Report all lines below with the word "computer".

BEGIN MATERIAL FOR THE TASK

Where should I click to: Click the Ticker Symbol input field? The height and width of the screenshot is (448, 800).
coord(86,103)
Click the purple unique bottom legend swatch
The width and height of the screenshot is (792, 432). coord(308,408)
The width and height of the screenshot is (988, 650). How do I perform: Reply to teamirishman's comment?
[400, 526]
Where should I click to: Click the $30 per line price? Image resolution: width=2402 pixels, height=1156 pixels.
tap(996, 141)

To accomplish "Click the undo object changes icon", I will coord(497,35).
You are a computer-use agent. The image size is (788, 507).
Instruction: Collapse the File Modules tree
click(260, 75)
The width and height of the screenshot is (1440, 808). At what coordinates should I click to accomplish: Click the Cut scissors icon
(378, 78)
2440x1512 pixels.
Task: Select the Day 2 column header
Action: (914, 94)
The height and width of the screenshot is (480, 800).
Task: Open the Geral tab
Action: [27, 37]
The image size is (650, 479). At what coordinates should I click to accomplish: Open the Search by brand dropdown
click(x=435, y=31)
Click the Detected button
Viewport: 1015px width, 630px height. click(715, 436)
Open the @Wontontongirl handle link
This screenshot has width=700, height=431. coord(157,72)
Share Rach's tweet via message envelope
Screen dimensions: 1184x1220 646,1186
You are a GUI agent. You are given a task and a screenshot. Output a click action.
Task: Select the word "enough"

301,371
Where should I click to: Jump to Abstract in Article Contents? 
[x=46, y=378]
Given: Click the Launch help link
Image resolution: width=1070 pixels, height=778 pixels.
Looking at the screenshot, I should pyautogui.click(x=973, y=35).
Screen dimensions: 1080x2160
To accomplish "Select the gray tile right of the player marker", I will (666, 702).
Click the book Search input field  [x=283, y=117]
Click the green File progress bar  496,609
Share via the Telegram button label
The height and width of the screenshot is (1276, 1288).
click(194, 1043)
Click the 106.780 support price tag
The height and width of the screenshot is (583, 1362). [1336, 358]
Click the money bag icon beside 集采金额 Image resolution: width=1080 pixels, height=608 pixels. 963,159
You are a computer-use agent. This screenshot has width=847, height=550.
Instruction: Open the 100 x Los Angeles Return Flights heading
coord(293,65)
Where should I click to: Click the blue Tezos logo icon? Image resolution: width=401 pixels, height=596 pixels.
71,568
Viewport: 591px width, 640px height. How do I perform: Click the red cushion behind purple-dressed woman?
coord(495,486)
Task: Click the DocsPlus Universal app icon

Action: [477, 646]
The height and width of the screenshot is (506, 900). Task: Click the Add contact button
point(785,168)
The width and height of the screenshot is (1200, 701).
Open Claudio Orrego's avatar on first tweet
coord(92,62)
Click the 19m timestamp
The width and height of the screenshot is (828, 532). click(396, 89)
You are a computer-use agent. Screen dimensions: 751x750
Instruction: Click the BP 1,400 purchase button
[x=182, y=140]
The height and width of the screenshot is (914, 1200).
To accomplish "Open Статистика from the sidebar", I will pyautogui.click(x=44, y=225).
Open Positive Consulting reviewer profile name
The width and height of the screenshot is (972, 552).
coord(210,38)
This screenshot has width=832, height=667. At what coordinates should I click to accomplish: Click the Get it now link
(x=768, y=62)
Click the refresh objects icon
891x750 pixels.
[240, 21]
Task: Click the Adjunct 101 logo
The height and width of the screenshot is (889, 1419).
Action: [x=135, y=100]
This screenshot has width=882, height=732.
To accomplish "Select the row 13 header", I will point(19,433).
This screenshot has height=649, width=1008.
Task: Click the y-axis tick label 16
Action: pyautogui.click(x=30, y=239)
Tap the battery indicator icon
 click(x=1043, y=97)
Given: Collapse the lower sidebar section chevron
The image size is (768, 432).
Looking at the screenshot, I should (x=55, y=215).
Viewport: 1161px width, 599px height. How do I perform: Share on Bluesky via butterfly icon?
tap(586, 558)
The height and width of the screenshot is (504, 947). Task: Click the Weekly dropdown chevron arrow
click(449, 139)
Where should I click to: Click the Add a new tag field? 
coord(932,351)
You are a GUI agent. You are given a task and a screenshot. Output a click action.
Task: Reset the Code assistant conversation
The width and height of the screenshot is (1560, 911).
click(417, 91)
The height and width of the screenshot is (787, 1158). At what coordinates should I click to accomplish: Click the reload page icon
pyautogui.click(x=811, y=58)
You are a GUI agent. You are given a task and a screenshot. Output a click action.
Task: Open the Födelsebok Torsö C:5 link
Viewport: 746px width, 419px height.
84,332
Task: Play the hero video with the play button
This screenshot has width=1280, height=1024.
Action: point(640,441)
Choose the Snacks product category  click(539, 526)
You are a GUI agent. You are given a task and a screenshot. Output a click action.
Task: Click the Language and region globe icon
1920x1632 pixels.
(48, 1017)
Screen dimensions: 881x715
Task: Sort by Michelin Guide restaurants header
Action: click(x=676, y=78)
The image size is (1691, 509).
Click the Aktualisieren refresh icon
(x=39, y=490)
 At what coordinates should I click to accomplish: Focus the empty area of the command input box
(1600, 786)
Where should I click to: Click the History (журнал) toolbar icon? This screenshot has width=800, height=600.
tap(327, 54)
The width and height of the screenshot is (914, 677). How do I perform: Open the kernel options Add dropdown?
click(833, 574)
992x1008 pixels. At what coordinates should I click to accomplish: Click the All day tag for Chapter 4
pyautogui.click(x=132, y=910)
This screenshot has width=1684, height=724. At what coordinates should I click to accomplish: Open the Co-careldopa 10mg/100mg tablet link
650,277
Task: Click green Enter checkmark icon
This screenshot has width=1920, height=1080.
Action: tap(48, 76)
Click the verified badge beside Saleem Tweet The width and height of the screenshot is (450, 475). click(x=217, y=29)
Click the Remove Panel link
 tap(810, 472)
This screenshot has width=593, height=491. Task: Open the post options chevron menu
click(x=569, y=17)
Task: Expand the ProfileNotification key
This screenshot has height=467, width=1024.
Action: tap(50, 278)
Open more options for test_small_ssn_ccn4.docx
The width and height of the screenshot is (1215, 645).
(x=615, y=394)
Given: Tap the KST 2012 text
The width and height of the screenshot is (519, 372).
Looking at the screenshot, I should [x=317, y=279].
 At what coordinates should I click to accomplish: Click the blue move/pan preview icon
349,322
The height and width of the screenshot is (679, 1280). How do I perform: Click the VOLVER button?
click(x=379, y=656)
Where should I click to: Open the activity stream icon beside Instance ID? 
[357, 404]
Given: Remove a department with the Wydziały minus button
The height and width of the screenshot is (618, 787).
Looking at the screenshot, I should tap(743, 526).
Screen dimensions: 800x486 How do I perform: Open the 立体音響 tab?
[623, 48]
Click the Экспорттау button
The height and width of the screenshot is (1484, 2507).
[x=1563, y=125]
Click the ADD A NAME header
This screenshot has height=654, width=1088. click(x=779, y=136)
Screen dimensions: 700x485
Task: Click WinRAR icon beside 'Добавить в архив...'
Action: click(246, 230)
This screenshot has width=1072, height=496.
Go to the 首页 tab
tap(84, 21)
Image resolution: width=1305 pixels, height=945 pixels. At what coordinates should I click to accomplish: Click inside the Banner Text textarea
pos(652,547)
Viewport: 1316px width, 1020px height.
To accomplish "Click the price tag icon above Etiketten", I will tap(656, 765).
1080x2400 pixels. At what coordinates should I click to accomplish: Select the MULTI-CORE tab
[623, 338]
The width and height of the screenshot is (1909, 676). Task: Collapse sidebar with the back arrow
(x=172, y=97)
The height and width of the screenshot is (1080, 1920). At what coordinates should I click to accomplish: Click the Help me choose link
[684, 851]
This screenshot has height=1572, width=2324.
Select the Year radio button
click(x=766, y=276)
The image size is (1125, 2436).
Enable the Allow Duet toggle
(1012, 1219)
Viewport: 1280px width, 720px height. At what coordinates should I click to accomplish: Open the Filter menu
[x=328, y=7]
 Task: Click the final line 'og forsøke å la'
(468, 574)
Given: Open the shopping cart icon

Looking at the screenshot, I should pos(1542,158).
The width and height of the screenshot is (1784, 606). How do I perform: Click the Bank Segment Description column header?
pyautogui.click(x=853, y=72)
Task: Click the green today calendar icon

END MATERIAL FOR THE TASK

* OUTPUT OF THE EXERCISE *
You are a computer-use agent. The image size is (788, 507).
You are a computer-use agent. This screenshot has width=847, height=550.
You are a computer-use agent. Screen dimensions: 751x750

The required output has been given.